Os organizadores do Evento 201 fizeram recomendações semelhantes após a simulação.
“Os governos precisarão fazer parceria com empresas de mídia social e tradicionais para pesquisar e desenvolver abordagens ágeis para conter a desinformação”, disseram os organizadores. “Por sua vez, as empresas de mídia devem se comprometer a garantir que as mensagens autorizadas tenham prioridade e que as mensagens falsas sejam suprimidas, inclusive por meio do uso de tecnologia”.
Redd também disse que o governo deve monitorar as mídias sociais para combater a desinformação.
“Com as plataformas de mídia social, há uma oportunidade de entender quem é suscetível à desinformação e de que maneiras. Portanto, acho que há uma oportunidade de coletar dados desse mecanismo de comunicação”, disse Redd, que já se aposentou. “Com essa capacidade, podemos identificar informações falsas mais rapidamente.”
As políticas do Evento 201 foram manifestadas após a COVID-19, com governos e grandes plataformas de tecnologia trabalhando juntos para monitorar e censurar conteúdo em vários tópicos relacionados à pandemia.
Durante e após as conversas, foi revelado que a pandemia simulada resultou em 450.000 casos e 26.000 mortes em um mês, 10 milhões de casos e 660.000 mortes em três meses e 65 milhões de mortes nos primeiros 18 meses. Os participantes foram instados a preparar seus vários setores para uma crise de saúde pública semelhante.
Descobriu-se que o primeiro caso confirmado de COVID-19 ocorreu semanas após a pandemia simulada em 18 de outubro de 2019.

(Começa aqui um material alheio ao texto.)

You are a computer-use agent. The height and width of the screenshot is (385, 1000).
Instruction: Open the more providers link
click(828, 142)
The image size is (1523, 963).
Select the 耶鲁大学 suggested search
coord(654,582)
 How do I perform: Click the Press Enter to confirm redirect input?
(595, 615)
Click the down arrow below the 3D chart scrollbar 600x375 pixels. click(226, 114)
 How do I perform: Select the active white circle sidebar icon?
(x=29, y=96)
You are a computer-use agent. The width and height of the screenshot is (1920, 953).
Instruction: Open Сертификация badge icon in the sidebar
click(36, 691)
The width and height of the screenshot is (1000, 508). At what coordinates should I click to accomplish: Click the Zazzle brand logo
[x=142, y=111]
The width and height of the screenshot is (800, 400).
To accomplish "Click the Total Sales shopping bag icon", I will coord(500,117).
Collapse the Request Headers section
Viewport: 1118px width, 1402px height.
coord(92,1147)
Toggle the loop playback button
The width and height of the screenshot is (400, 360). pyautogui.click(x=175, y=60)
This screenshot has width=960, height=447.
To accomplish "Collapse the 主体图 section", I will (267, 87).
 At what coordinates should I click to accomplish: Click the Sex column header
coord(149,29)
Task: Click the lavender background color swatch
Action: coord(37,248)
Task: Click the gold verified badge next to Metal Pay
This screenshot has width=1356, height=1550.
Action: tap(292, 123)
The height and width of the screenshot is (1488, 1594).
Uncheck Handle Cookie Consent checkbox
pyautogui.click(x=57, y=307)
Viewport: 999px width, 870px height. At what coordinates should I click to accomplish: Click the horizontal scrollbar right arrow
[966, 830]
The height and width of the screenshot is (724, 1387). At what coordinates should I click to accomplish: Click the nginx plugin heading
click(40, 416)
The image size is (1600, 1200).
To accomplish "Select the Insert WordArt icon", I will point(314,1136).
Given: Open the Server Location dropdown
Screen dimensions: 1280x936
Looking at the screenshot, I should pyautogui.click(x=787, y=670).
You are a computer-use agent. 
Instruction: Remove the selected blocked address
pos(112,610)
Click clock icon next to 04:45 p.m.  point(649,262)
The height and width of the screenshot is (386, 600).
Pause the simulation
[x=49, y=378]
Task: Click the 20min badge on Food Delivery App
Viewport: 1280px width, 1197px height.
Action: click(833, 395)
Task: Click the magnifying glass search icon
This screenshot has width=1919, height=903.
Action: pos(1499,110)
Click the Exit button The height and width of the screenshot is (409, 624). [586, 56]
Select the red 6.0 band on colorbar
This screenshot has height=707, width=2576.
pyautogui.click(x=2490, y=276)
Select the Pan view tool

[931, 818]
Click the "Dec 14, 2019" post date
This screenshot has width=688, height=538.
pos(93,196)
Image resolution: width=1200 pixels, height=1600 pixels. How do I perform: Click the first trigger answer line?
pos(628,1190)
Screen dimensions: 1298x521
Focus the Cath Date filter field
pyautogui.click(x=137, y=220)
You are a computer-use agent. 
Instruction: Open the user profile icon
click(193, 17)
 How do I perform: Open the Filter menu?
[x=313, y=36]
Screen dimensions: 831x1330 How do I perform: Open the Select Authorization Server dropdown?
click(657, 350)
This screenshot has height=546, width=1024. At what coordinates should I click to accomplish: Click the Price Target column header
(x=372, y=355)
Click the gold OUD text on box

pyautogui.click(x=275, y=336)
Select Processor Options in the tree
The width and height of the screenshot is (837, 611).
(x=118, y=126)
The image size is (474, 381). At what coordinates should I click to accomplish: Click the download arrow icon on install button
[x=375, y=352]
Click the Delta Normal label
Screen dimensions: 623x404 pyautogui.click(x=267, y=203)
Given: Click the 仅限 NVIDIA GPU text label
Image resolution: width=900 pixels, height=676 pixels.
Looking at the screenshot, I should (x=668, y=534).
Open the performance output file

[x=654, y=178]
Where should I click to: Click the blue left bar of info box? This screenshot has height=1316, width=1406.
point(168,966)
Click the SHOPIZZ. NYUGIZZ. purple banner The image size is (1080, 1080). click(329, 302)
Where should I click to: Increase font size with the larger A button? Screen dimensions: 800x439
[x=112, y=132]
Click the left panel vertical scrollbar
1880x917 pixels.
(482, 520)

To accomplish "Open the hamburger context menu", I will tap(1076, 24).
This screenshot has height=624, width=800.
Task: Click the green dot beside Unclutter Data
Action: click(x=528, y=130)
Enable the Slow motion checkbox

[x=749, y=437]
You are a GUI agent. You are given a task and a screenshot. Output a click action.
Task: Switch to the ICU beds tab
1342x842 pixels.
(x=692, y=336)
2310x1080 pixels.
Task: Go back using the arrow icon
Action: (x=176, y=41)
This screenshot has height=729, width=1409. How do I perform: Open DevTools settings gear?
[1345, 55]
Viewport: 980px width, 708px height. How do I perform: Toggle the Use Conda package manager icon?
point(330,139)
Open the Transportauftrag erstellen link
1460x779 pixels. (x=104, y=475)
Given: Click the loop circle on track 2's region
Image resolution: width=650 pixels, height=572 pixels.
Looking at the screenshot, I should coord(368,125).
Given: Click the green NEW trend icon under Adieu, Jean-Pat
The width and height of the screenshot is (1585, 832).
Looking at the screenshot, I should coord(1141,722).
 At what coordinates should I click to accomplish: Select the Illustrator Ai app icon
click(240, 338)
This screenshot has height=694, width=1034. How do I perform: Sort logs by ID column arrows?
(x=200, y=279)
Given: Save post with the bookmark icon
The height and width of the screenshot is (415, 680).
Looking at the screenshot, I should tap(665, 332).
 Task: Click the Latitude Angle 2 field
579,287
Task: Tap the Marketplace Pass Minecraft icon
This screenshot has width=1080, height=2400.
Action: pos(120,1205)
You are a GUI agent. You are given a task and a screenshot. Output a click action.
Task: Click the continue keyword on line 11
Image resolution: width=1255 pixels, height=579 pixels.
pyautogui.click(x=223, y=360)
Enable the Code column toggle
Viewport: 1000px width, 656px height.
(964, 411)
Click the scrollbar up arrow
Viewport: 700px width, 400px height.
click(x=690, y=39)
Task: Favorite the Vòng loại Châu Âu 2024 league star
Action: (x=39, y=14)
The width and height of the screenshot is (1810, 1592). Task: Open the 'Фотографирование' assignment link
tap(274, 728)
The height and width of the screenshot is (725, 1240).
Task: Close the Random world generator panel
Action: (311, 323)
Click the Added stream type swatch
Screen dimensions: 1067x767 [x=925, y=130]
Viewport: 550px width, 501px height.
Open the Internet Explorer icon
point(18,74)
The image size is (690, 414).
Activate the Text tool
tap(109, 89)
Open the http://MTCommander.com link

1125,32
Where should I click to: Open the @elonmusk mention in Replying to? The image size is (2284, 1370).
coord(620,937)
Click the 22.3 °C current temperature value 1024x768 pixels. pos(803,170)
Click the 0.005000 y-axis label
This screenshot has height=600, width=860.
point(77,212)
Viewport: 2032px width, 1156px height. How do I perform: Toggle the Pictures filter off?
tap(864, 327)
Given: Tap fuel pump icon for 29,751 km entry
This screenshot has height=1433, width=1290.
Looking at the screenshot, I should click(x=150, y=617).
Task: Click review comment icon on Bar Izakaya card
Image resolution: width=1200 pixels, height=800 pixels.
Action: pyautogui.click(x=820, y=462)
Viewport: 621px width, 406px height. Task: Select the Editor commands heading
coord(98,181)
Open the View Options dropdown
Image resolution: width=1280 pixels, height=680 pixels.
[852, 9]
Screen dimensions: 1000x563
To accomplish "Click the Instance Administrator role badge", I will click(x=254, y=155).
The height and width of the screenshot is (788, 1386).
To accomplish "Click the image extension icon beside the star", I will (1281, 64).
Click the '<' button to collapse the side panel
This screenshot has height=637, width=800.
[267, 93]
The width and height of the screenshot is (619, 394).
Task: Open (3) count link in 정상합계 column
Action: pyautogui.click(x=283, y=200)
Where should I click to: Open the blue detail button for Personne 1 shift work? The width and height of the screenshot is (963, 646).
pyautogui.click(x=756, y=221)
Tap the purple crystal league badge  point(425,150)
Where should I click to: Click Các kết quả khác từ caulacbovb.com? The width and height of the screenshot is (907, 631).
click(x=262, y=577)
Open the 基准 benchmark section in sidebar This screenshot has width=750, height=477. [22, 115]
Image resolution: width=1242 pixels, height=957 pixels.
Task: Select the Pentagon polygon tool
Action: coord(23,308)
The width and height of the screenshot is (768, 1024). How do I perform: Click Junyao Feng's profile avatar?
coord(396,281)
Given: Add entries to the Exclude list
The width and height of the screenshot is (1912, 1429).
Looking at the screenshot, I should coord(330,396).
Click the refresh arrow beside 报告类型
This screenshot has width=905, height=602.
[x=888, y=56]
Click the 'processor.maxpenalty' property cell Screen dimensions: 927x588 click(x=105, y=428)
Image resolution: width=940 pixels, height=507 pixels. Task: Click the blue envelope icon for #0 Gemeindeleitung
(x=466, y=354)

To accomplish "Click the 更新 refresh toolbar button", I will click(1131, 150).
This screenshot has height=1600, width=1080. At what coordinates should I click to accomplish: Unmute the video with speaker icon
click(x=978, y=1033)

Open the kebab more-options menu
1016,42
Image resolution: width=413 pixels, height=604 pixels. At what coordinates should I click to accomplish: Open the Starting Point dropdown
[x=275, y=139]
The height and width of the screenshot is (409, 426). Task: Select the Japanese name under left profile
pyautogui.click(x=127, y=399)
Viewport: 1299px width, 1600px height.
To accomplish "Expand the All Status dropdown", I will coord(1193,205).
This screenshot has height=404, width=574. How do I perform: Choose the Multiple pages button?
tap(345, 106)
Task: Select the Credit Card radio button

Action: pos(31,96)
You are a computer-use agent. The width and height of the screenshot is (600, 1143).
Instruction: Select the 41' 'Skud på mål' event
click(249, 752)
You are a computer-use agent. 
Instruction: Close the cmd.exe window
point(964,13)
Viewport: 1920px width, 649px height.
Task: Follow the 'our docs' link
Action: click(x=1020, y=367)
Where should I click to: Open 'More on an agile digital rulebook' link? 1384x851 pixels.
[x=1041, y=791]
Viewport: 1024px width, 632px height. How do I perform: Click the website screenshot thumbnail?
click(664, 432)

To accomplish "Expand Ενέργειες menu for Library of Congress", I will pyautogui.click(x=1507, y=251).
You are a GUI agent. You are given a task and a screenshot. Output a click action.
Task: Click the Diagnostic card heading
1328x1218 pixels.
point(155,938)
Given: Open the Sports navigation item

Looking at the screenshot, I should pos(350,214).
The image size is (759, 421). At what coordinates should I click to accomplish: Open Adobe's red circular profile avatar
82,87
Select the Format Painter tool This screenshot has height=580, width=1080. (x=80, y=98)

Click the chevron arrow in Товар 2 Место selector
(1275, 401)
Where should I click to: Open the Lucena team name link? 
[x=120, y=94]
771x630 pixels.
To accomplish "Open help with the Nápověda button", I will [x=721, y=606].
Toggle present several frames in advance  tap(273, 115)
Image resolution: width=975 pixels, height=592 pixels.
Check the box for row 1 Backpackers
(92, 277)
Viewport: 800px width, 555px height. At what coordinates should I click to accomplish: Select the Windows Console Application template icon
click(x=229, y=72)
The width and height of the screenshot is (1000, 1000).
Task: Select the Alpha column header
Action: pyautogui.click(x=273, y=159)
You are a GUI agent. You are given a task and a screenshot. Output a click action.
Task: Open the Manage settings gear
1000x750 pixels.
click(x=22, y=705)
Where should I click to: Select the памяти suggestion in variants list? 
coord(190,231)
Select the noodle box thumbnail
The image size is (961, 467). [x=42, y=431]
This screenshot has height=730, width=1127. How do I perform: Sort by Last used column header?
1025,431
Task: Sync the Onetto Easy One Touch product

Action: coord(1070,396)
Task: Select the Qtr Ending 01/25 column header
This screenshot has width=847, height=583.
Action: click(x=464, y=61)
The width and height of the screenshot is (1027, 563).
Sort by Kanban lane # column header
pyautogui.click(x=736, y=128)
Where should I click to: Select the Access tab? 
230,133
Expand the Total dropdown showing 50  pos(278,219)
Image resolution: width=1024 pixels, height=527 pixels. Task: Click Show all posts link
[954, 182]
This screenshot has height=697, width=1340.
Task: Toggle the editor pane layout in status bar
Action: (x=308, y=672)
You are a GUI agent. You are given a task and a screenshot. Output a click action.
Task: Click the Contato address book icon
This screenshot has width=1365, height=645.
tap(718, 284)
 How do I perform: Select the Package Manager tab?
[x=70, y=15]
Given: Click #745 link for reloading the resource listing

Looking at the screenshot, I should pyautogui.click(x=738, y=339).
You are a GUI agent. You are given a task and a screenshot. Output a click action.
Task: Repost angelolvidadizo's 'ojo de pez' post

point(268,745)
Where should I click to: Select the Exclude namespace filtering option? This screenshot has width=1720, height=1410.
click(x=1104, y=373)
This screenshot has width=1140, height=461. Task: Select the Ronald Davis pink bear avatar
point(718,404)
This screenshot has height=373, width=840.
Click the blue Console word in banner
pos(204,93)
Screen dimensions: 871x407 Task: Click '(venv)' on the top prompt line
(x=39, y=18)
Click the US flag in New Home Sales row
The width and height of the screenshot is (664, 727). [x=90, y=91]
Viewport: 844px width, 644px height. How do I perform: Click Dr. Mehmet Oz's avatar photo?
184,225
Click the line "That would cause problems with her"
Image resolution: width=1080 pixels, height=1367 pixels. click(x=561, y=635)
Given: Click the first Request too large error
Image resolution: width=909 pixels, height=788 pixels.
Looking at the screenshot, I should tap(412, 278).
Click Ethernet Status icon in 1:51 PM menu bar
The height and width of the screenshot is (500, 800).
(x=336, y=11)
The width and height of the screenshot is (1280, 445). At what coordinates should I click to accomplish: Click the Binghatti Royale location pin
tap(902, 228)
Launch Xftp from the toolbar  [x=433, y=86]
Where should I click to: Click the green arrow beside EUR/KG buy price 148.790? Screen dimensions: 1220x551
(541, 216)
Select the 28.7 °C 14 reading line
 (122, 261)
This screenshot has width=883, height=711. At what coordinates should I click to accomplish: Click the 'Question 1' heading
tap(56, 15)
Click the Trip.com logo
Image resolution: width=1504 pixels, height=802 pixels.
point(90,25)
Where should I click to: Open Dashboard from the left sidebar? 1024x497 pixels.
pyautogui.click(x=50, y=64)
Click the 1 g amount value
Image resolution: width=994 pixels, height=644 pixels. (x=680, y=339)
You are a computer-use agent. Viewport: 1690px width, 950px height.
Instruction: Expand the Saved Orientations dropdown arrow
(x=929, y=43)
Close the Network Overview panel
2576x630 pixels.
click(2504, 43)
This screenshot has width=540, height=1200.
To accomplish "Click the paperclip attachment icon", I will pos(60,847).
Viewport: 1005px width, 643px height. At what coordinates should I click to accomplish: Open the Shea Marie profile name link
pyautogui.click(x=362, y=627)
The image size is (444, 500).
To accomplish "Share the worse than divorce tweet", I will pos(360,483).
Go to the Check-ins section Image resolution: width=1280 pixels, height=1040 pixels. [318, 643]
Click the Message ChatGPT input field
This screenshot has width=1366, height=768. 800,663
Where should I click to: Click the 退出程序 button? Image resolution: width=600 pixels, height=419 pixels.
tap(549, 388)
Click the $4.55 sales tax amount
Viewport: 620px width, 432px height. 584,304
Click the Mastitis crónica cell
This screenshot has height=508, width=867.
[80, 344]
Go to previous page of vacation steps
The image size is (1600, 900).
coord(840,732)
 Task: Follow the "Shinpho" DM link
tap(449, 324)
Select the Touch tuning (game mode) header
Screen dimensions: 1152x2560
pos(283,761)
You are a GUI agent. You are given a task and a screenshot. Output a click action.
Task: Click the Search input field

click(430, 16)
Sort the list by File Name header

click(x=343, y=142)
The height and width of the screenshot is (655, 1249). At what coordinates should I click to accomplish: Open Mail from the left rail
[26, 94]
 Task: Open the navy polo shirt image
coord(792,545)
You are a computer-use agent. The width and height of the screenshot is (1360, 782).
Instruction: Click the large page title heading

Quando as teorias da conspiração começaram a se espalhar sobre a relação entre os dois eventos, os organizadores emitiram uma resposta.
“Recentemente, o [Johns Hopkins] Center for Health Security recebeu perguntas sobre se aquele exercício pandêmico previu o surto atual do novo coronavírus na China. Para ser claro, o Center for Health Security e seus parceiros não fizeram uma previsão durante nosso exercício de mesa”, declarou Johns Hopkins em 24 de janeiro de 2020.
“Para o cenário, modelamos uma pandemia de coronavírus fictícia, mas declaramos explicitamente que não foi uma previsão”, acrescentaram os organizadores. “Não estamos prevendo agora que o surto de nCoV-2019 matará 65 milhões de pessoas. Embora nosso exercício de mesa incluísse um novo coronavírus simulado, as entradas que usamos para modelar o impacto potencial desse vírus fictício não são semelhantes ao nCoV-2019.”